The scoop holes are dangerous on their, but for 13-year-old Fatmata S., seen in the photo below, there are other threats that go along with fetching water. She said, "I am always scared to go to the swamp by myself to fetch water. The main reason for being scared is the boys that follow us to the swamp. My friends and I always bathe when we go to the swamp because it will be a waste of time and effort to bathe in the village after walking a long distance to fetch water. They stand and watch us wash up."
Fatmata feels safer waiting to bathe until she gets home, even though it means she may not have any water leftover to use for other things. She shared, "Most of the time, I wait until late at night after my parents have used all the water they need. That is when I wash, just to avoid the stares from the boys. That way, I can use the bathing shelter and take as long as I want."
Besides fearing for her safety while bathing, Aminata also feels the burden of collecting water for her entire family. She used to delay waking up and doing her chores in the morning. She was sure to be late for school and be punished when she did. She said, "I started waking up earlier and making sure all my chores are completed before going to school."
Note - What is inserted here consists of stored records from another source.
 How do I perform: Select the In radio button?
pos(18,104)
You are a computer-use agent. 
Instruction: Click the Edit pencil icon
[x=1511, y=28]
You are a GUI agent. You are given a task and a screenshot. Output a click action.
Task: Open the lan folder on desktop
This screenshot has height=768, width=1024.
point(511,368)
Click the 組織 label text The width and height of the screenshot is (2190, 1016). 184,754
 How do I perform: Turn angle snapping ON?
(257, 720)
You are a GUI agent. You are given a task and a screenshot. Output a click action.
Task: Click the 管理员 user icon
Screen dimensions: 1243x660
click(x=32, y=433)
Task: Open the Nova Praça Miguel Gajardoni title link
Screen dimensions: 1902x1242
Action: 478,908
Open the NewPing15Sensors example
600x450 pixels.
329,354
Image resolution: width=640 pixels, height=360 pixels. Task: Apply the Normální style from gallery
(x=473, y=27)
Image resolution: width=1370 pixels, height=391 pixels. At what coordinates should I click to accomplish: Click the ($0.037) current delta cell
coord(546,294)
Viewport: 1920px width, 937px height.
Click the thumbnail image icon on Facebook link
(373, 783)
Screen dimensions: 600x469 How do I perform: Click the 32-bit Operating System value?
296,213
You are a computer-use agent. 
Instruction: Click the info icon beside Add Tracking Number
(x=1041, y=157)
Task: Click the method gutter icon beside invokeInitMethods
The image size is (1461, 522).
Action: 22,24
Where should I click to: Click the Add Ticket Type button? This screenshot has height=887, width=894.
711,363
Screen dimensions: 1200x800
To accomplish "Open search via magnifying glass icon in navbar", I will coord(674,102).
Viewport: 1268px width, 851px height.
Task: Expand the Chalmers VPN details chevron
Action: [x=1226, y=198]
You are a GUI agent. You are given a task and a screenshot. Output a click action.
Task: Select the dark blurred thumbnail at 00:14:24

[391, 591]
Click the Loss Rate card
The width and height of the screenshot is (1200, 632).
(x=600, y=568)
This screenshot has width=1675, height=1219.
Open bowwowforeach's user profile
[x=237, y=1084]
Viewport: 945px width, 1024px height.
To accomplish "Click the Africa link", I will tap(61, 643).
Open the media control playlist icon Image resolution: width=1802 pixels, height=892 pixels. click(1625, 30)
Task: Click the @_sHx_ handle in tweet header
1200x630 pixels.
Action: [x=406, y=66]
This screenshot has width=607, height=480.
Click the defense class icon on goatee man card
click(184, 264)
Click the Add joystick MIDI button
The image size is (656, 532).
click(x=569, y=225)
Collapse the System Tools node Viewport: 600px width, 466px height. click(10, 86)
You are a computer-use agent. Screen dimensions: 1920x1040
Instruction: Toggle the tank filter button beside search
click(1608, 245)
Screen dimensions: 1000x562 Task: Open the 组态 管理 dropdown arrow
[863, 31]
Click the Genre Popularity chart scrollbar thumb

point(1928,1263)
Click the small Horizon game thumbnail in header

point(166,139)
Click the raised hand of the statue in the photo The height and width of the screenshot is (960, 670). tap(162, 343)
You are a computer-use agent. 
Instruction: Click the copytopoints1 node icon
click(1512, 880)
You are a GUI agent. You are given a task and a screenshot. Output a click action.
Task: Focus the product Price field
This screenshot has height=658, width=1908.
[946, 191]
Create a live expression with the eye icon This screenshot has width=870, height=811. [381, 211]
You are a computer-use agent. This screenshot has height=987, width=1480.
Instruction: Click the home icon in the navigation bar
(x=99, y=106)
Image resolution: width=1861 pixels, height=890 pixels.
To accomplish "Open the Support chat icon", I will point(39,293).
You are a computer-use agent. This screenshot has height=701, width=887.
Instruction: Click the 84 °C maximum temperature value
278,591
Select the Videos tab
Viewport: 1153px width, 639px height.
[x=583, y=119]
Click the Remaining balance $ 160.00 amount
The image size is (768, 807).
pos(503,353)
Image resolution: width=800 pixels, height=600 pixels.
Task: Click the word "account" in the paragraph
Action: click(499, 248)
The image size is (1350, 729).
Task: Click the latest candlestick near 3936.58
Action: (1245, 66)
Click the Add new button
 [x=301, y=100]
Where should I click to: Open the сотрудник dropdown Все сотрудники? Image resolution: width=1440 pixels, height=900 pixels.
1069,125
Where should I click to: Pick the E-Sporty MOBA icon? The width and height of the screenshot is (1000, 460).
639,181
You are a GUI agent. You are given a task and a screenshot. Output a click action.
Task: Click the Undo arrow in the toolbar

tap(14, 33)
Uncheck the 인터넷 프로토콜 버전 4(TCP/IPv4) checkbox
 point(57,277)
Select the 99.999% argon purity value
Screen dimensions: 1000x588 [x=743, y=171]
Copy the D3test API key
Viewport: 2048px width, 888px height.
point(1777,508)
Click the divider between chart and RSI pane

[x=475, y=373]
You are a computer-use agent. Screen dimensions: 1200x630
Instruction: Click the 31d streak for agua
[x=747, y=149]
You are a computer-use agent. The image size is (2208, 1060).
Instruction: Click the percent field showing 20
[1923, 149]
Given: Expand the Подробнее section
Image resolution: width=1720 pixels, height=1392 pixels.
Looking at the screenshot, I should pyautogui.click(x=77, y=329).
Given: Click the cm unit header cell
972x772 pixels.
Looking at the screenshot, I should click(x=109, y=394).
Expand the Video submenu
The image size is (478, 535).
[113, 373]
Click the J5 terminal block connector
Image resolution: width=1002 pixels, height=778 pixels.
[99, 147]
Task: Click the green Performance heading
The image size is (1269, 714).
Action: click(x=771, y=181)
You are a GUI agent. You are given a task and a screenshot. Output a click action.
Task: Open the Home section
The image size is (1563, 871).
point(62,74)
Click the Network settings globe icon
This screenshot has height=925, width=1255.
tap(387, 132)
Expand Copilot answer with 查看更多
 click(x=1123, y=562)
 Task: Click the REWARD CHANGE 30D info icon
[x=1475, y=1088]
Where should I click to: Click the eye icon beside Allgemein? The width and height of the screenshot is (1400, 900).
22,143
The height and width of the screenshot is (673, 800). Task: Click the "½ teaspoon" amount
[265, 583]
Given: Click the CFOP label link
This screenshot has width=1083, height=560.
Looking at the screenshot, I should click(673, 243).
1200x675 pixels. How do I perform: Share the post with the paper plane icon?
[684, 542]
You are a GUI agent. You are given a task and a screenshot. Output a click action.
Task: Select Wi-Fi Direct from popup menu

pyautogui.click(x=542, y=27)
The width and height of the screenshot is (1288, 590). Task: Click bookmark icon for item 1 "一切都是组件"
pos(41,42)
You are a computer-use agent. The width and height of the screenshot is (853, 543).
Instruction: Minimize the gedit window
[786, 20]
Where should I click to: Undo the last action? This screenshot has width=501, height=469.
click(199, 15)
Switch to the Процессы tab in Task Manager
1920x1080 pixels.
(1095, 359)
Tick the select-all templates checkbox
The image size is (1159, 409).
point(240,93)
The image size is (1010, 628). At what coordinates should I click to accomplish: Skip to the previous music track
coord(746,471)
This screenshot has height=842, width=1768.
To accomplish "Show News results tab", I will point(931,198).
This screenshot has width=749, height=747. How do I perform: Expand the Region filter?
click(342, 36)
And she also decided to fetch some water in the morning and make a second trip later in the day after school to collect more water for the rest of her family's needs. "Since nobody will be home, there is not much water used, so I leave the other containers and fetch [them] when I return [from school]." For the time being, it is working, but it leaves her tired and without much time or energy to do anything else.
The rehabilitation of the protected hand-dug well in the community will allow people safe access to sufficient clean water near their homes to focus their time and energy on other tasks.
Here’s what we’re going to do about it:
The well marked for this overhaul is dry for a few months every year and needs major work to supply adequate, clean water to the community year round. The pump will be removed, and a hand auger will be lowered inside and powered by a drill team. This hand auger will allow the team to drill several meters deeper to hit a sufficient water column that will ensure the well supplies water throughout all seasons.
As the team drills, casing will be installed, transforming the bottom of this hand-dug well into a borehole. PVC piping will connect this lower system directly to the pump, a construction that we know will also improve the quality of water.
Once this plan is implemented, everyone within the community will have access to safe drinking water in both quality and quantity, even through the dry months.
Hygiene and Sanitation Training
There will be hygiene and sanitation training sessions offered for three days in a row.
After our visit, the hygiene and sanitation trainer decided it would be best to teach community members how to build a tippy tap (a hand-washing station built with a jerrycan, string, and sticks). They will use these tippy taps for handwashing demonstrations, and will also teach about other tools like dish racks and the importance of properly penning in animals.
These trainings will also strengthen the water user committee that manages and maintains this well. They enforce proper behavior and report to us whenever they need our help solving a serious problem, like a pump breakdown.